Tasrif merupakan seorang wartawan dan pengacara, yang membantu pendirian Lembaga Bantuan Hukum Jakarta 1971.

Dalam acara itu diberikan juga Anugerah SK Trimurti, kepada Siti Khadijajh, seorang perempuan yang sejak bertahun-tahun bekerja memberdayakan kaumnya, juga para buruh perempuan buruh kebun, melalui berbagai program di radio komunitas Hapsari.

“Ia juga memberdayakan kaum buruh kebun untuk melek internet, agar mereka bisa secara sehat mencari dan mengelola informasi yang di era sekarang bisa sangat menjebak. Informasi yang didapat: kenaikan harga, keadaan buruh, kekerasan seksual, bahkan juga menu makanan, didiskusikan, dibahas juga di radio komunitas Hapsari, oleh kaum perempuan buruh itu, disiarkan secara langsung,”ungkap juri yang terdiri dari Mariana Amirudin (Komnas Perempuan) Misiyah (Institut KAPAL Perempuan) dan Ging Ginanjar (BBC Indonesia).
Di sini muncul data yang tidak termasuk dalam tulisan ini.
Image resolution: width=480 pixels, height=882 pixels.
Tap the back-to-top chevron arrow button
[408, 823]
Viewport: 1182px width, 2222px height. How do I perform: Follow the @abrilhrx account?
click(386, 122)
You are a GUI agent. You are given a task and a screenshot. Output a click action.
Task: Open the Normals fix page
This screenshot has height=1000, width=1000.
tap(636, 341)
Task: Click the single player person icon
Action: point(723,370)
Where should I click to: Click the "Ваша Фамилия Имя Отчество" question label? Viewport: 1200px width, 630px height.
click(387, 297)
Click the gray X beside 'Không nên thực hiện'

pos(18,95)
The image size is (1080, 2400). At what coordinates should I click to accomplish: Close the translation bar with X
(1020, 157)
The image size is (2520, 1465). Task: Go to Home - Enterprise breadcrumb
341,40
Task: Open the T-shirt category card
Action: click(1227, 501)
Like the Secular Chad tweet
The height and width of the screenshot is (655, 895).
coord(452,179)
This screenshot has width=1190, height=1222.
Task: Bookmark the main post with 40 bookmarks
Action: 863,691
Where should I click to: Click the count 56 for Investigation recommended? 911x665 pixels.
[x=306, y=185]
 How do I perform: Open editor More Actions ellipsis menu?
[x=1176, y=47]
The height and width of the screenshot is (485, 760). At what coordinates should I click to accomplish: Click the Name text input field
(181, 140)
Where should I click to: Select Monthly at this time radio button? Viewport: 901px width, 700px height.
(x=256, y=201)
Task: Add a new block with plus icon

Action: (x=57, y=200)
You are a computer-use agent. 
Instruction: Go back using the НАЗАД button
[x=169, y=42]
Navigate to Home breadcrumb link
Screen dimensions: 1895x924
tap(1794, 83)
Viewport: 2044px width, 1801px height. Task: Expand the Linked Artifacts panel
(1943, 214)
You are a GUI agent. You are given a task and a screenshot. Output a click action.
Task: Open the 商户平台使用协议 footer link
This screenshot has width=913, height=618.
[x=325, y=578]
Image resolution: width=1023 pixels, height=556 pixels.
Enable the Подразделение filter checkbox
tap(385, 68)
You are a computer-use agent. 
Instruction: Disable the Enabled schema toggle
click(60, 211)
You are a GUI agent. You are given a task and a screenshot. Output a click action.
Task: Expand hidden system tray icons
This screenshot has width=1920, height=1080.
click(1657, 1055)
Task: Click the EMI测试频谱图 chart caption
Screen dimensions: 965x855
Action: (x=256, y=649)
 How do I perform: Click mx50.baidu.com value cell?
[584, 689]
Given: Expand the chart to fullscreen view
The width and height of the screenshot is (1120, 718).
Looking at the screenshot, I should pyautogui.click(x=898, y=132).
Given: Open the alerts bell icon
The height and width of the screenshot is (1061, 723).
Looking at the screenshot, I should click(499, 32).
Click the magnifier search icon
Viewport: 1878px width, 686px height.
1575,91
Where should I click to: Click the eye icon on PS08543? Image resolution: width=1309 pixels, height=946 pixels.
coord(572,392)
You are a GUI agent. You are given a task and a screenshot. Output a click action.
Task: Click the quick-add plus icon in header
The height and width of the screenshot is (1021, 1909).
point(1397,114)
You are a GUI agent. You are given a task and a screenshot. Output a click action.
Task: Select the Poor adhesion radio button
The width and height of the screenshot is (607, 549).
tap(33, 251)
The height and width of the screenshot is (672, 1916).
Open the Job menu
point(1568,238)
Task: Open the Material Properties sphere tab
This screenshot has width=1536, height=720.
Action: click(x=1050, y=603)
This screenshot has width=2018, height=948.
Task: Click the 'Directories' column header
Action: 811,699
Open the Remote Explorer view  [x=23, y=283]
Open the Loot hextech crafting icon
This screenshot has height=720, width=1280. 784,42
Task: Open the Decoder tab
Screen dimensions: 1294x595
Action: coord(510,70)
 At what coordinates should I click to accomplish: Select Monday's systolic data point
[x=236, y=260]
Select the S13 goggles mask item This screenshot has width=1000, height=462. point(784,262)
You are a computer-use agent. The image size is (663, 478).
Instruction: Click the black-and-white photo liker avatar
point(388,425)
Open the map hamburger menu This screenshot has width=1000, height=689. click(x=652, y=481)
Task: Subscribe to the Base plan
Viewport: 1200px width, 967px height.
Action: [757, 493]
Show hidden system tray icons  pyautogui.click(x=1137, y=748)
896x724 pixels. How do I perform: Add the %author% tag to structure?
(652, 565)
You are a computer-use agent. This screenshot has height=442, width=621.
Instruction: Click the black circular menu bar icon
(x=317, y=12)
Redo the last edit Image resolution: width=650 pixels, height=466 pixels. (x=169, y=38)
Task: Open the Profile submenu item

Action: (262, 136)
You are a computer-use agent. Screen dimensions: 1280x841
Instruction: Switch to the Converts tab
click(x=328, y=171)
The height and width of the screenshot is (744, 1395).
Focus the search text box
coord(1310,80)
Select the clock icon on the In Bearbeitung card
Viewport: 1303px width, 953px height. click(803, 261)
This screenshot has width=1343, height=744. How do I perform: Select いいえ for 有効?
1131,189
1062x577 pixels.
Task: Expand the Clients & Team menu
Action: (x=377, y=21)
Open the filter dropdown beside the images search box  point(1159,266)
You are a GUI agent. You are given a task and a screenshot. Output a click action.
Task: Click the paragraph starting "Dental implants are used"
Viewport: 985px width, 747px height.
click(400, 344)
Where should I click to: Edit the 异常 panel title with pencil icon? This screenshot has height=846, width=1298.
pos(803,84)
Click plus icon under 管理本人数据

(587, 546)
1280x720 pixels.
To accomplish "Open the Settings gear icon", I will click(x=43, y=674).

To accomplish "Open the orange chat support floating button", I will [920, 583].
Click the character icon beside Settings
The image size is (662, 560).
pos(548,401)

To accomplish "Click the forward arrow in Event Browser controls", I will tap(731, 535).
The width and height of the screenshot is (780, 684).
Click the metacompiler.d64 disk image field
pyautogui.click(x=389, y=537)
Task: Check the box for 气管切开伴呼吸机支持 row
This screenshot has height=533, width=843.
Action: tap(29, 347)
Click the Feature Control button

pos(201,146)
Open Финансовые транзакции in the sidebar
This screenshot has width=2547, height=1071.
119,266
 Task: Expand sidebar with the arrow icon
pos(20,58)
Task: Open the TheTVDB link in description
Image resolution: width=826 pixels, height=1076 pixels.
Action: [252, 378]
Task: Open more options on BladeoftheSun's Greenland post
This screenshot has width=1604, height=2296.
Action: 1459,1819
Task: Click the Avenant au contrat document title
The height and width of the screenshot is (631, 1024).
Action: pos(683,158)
Resepsi ulang tahun ke 22 AJI dipuncaki dengan orasi kebudayaan dari Menteri Agama Lukman Saifuddin, yang memapar antara lain, Indonesia merupakan bangsa yang becirikan kemajemukan dan keberagaman, namun belakangan didera berbagai ancaman dari kalangan yang hendak memaksakan keseragaman. (rep/bbc)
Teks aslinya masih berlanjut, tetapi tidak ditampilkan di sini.